I media mainstream italiani dedicano poco spazio agli esteri. Come spiegava a Carta di Roma lo scorso febbraio, a proposito dei telegiornali, Paola Barretta dell’Osservatorio di Pavia: «È un dato strutturale, l’Italia non parla di alcune aree a differenza di altri paesi. La copertura di alcune aree è connessa direttamente alle risorse disponibili, ma è anche vero che i servizi possono essere acquistati; resta quindi una scelta». «La pagina degli esteri in Italia – aggiungeva – è ben al di sotto della media europea e non è una novità. Si tende a coprire alcune zone solo se vi è una catastrofe – naturale per esempio – o perché vi è un testimonial; la notiziabilità si attiva solo nel caso in cui si risponda ad alcuni criteri».

_ _ _ _

Secondo il testo di studio, in quali casi si tende a coprire alcune zone? I dati sono materiale separato dal testo di studio.

### Dati forniti
_ _ _ _

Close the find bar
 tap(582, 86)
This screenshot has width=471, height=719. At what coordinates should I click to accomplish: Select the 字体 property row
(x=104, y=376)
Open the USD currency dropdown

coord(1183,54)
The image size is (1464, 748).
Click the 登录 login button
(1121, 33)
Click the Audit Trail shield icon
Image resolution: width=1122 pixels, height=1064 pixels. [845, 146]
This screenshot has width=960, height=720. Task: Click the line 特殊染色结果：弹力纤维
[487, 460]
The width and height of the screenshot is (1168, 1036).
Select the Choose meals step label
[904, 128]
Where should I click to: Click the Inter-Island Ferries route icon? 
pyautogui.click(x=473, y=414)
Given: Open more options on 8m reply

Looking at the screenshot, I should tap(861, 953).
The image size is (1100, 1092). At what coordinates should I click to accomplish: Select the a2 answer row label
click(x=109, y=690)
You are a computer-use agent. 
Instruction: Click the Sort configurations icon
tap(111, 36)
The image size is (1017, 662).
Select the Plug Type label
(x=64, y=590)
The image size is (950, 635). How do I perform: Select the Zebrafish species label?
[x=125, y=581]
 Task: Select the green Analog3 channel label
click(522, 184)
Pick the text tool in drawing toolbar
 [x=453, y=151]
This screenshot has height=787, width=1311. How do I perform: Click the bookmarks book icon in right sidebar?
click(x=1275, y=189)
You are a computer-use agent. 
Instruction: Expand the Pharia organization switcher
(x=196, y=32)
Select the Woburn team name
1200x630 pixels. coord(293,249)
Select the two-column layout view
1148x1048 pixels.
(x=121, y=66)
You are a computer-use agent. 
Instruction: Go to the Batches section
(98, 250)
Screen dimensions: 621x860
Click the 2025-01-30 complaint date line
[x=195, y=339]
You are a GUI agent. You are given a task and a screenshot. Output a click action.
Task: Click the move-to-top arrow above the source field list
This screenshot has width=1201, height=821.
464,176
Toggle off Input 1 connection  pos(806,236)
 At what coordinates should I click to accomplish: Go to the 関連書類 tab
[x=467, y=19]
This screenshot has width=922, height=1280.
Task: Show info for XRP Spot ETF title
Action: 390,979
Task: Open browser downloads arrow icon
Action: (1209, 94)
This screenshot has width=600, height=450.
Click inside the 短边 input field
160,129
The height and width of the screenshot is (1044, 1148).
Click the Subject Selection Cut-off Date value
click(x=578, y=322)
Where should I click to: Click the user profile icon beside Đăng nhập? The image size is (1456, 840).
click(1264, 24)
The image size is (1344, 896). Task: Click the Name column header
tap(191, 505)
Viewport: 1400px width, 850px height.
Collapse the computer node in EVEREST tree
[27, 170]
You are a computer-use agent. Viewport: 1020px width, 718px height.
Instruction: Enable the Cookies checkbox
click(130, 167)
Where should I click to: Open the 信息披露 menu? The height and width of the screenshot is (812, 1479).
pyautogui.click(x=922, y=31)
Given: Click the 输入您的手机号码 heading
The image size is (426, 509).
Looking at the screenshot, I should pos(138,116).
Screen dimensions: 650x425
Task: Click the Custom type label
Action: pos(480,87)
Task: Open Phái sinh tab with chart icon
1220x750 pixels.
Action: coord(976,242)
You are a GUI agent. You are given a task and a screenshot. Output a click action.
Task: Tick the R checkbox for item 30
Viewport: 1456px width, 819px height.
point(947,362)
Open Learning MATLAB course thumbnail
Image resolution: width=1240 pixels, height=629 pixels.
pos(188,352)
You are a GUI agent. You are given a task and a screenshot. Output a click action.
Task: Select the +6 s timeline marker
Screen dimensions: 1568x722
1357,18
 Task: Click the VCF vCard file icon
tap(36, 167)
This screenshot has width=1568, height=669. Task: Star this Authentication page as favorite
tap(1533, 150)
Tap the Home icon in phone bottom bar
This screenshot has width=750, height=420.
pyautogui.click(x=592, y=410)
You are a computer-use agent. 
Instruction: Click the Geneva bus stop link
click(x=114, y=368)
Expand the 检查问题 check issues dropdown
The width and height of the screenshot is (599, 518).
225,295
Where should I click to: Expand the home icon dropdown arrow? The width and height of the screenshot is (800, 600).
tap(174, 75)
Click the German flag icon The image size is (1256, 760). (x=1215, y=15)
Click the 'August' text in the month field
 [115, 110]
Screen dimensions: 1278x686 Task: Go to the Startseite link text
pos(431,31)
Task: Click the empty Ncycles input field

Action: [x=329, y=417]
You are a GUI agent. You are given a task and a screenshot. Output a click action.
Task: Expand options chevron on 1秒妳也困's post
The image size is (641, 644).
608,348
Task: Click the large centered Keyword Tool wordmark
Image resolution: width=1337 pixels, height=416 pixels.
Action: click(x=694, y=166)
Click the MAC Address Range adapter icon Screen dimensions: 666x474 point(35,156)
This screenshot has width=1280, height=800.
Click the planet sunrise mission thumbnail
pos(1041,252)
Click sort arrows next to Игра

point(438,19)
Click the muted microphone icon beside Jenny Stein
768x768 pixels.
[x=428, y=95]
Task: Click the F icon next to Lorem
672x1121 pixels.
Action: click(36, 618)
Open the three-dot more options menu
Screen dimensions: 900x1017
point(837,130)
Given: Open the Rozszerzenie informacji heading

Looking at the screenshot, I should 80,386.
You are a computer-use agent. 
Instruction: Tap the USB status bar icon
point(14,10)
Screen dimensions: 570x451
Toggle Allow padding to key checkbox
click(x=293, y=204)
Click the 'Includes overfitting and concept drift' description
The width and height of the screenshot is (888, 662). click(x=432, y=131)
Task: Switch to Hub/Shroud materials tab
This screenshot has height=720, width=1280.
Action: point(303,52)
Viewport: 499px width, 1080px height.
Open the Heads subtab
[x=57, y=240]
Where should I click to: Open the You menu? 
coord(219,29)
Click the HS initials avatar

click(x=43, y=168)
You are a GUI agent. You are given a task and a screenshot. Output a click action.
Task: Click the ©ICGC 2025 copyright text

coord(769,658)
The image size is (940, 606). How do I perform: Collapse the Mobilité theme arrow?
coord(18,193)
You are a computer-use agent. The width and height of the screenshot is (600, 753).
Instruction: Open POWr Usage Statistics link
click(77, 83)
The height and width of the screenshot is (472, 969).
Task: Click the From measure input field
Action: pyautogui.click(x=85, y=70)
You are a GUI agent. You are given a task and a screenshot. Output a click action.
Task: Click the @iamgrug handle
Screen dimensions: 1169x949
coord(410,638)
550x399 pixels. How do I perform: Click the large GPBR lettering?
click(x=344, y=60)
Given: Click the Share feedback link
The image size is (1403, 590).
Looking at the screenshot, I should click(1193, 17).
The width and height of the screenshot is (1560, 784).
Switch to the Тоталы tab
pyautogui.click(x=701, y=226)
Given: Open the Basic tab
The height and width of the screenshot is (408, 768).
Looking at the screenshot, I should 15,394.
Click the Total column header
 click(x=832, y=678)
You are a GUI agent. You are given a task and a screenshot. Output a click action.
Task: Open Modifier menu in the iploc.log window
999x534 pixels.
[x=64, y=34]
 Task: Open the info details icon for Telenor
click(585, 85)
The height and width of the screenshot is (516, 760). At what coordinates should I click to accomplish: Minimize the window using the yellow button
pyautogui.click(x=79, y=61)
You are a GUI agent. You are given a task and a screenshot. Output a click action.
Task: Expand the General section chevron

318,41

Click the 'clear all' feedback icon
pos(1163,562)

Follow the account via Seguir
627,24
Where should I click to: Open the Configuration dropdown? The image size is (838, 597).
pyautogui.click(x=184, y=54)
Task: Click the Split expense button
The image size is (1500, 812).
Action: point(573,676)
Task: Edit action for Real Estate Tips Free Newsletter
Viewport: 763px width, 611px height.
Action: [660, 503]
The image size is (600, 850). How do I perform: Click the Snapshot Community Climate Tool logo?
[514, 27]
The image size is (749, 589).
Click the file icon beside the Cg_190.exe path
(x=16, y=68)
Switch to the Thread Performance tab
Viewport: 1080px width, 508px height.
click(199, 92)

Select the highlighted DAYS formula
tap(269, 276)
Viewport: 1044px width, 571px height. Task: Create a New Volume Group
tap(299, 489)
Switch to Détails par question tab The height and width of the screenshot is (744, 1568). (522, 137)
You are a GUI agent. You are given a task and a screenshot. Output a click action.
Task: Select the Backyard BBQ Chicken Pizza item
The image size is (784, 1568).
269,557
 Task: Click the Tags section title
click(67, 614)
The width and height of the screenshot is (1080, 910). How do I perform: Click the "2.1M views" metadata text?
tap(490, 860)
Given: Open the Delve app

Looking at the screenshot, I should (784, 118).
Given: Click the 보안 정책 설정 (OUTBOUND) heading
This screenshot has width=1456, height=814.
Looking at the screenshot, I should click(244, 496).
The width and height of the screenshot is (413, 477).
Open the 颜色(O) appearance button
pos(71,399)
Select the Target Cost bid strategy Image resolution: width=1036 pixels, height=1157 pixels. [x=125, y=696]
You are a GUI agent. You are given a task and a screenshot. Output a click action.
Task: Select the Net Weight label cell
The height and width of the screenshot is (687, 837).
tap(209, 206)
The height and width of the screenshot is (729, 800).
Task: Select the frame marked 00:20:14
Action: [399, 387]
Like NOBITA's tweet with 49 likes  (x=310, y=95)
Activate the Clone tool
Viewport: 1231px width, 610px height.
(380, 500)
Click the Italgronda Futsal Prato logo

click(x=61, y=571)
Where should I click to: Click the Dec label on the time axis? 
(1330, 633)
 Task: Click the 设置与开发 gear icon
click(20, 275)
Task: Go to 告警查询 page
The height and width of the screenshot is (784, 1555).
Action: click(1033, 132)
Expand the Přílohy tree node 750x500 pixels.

_ _ _ _

### Esercizio svolto
Solo se vi è una catastrofe, per esempio naturale, o perché vi è un testimonial.